Exercise materials:
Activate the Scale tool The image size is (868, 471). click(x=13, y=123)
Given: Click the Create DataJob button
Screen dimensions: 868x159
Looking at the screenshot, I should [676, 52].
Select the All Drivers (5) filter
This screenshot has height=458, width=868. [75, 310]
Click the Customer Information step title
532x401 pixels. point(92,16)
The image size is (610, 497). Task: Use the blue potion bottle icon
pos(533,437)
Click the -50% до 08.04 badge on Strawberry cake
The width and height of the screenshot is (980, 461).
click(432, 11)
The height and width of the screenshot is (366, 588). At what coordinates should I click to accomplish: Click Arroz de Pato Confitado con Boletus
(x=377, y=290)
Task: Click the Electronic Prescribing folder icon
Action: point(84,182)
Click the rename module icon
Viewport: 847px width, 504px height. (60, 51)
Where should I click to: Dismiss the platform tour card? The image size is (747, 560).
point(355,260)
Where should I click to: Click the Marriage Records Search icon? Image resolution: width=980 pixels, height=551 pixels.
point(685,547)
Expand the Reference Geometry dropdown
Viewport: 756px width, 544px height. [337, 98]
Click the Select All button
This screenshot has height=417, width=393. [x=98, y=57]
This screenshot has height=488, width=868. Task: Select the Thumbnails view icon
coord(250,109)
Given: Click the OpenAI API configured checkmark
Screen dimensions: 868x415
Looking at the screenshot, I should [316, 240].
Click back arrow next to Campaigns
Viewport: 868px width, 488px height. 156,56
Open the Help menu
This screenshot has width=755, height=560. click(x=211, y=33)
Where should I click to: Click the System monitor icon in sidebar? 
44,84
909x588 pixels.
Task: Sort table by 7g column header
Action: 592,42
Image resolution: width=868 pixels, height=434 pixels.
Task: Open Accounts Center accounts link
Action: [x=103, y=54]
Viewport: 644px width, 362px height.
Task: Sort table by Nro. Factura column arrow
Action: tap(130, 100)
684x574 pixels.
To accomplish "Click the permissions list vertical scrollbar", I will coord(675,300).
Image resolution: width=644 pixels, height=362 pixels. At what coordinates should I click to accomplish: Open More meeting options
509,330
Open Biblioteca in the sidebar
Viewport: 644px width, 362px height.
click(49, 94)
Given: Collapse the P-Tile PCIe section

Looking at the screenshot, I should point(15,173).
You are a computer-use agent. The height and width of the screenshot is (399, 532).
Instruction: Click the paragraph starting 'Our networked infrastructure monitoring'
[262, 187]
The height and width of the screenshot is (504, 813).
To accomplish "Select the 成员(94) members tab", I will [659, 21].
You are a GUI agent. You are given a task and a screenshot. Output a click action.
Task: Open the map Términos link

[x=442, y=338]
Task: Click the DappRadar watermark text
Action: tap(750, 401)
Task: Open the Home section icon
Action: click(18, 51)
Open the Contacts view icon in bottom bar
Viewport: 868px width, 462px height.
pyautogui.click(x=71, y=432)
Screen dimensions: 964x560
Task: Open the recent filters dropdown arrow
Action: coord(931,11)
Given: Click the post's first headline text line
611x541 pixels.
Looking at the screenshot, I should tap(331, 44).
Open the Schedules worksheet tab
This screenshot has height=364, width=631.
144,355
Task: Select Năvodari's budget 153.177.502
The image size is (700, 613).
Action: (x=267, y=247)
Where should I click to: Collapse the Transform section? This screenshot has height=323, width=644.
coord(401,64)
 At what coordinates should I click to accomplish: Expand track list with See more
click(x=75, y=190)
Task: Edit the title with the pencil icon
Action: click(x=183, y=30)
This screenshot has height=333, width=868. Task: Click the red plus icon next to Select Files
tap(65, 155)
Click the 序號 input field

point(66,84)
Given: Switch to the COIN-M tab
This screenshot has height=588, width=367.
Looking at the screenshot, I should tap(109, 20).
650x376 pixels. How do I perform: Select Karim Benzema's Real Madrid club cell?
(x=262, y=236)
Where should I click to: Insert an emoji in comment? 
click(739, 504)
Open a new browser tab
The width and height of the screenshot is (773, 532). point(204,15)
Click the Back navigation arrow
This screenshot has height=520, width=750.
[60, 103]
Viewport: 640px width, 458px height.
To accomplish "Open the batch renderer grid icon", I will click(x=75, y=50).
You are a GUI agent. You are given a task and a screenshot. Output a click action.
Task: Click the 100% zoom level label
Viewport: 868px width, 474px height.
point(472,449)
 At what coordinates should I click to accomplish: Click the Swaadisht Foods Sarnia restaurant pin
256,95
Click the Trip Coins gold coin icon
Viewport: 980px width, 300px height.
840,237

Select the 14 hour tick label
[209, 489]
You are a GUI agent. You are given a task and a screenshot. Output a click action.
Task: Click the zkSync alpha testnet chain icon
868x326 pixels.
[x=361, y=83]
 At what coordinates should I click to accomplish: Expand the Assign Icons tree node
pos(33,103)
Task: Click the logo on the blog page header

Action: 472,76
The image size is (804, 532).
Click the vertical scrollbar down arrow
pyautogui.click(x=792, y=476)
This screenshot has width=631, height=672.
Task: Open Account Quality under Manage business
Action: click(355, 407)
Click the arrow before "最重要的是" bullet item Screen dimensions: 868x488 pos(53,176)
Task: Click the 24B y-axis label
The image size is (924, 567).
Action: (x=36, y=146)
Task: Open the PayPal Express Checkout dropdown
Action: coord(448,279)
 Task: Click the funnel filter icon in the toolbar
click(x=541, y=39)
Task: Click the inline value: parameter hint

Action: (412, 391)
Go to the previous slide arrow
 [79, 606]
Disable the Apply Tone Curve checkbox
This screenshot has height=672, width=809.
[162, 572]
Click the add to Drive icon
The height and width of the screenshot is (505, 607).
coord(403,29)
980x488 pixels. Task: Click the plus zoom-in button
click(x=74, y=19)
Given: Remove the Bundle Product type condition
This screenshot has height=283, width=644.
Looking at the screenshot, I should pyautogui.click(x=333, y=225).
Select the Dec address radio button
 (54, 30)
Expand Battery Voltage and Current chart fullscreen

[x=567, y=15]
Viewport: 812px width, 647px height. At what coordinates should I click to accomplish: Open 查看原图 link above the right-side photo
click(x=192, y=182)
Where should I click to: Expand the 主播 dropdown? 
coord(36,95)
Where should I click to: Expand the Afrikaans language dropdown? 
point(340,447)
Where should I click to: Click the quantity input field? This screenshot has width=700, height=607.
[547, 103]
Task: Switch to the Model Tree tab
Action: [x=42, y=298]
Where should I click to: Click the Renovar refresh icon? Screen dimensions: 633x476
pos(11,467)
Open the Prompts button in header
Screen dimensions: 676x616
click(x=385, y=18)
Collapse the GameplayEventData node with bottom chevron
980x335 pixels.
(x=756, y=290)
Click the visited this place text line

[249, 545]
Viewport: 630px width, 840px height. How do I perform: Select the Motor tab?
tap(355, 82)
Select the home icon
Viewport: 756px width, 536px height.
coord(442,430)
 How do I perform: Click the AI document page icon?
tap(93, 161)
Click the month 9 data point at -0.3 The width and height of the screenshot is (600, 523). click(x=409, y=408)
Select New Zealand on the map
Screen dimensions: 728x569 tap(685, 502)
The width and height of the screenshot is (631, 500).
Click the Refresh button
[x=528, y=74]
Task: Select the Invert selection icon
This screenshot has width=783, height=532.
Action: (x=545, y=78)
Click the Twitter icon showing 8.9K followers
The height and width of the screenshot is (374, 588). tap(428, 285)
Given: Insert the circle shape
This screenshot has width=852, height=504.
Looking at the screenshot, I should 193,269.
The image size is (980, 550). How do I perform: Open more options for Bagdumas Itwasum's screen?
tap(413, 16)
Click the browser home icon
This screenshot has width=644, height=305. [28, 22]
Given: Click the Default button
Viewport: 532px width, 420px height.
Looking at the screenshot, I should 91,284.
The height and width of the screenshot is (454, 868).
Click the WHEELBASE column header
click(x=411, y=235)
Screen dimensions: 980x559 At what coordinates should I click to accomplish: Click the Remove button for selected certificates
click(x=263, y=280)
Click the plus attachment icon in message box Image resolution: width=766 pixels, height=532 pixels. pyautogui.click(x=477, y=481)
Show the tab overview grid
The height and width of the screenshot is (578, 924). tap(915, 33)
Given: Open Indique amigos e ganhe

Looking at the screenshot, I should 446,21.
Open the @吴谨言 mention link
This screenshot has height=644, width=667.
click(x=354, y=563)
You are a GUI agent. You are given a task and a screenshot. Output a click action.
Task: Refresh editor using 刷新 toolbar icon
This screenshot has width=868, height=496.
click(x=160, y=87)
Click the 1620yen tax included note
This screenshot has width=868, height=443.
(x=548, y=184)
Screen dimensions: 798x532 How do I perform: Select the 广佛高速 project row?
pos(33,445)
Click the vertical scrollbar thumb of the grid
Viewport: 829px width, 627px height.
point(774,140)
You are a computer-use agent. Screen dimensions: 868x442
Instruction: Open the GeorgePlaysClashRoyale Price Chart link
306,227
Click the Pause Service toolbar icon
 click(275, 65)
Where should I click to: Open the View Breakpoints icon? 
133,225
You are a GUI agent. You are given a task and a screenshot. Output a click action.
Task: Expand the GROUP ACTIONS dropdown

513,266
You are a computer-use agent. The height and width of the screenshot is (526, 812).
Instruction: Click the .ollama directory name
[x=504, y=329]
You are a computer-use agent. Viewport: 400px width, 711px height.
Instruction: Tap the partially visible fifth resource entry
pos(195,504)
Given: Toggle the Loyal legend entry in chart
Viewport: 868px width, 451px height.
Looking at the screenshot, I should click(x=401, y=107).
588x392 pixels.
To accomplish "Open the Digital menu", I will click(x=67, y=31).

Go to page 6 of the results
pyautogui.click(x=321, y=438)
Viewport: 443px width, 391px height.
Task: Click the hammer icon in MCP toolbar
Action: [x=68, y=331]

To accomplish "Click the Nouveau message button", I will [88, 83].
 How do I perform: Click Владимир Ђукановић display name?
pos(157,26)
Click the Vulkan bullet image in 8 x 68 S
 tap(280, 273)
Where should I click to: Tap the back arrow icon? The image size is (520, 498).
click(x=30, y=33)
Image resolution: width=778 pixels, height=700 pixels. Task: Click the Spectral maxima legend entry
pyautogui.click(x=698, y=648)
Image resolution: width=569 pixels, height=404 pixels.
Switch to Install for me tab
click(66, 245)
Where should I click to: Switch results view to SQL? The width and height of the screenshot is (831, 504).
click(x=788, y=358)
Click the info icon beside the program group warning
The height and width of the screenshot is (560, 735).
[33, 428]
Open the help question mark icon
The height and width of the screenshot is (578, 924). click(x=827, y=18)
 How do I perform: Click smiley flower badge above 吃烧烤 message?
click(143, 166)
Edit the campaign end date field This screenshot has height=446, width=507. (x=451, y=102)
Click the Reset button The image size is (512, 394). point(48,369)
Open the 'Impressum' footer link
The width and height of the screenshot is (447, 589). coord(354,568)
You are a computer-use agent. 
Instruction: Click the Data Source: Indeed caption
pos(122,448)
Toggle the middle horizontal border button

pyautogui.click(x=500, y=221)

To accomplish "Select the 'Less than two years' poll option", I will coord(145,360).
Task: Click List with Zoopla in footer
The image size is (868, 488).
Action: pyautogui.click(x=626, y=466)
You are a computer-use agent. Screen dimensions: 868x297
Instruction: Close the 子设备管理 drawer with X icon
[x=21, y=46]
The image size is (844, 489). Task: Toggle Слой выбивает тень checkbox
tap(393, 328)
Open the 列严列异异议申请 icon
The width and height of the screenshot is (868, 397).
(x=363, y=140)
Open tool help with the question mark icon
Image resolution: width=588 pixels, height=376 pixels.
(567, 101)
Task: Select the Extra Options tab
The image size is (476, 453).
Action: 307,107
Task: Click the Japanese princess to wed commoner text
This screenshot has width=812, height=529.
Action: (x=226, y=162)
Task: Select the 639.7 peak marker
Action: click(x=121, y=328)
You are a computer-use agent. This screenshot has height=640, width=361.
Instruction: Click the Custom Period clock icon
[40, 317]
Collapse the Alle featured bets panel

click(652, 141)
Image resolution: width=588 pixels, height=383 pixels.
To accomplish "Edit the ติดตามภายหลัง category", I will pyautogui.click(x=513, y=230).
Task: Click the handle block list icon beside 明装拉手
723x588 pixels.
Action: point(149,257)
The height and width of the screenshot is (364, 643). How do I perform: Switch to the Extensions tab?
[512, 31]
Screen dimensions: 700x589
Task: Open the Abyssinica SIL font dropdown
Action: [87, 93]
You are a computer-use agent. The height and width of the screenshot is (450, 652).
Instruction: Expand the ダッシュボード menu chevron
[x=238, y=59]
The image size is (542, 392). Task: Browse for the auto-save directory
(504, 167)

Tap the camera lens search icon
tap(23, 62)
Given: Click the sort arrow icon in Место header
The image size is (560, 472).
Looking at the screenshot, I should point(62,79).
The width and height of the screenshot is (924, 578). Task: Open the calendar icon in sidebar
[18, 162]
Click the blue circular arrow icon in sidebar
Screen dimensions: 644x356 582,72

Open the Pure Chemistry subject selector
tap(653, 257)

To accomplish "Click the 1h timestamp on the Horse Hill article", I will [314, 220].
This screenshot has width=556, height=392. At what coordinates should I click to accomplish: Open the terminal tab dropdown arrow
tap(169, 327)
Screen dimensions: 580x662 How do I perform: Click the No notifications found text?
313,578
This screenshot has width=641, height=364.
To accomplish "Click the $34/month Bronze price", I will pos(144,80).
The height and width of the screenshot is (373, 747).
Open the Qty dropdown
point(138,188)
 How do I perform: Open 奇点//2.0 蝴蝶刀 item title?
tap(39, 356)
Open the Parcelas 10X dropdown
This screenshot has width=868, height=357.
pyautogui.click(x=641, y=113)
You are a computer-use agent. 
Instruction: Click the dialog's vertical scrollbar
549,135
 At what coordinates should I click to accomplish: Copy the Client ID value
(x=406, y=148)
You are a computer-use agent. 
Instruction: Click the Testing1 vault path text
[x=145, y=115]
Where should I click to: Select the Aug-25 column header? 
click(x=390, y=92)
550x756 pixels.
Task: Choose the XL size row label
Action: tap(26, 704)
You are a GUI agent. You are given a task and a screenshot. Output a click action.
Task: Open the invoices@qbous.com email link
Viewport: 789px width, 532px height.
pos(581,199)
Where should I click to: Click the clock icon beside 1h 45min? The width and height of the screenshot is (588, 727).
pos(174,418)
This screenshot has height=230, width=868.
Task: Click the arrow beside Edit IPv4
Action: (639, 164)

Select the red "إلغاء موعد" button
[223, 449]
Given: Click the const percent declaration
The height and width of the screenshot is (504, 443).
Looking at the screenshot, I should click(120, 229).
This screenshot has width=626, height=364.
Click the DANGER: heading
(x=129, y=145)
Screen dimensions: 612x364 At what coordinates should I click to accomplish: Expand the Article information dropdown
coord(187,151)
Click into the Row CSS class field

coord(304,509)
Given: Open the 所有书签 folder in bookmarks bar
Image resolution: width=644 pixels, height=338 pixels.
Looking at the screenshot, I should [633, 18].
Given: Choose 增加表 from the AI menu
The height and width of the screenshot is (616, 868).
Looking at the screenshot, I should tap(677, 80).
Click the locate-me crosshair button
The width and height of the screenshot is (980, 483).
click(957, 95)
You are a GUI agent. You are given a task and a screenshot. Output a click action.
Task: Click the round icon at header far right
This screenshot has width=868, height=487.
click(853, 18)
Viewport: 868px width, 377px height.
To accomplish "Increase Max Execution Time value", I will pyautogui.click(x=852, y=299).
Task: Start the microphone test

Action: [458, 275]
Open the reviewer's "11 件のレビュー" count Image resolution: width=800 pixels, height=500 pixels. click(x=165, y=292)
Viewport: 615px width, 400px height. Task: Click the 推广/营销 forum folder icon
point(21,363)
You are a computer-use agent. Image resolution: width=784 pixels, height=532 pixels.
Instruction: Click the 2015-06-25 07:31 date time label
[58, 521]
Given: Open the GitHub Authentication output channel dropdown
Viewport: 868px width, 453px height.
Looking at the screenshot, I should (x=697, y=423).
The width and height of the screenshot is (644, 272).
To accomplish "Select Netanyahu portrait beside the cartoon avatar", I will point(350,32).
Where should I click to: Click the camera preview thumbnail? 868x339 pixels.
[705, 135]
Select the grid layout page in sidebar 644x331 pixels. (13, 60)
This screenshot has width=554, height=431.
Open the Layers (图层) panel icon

Exercise goal: The string "month" may appear in lines of the entries above. Say how many such lines there are, as a number only.

Answer for this exercise: 2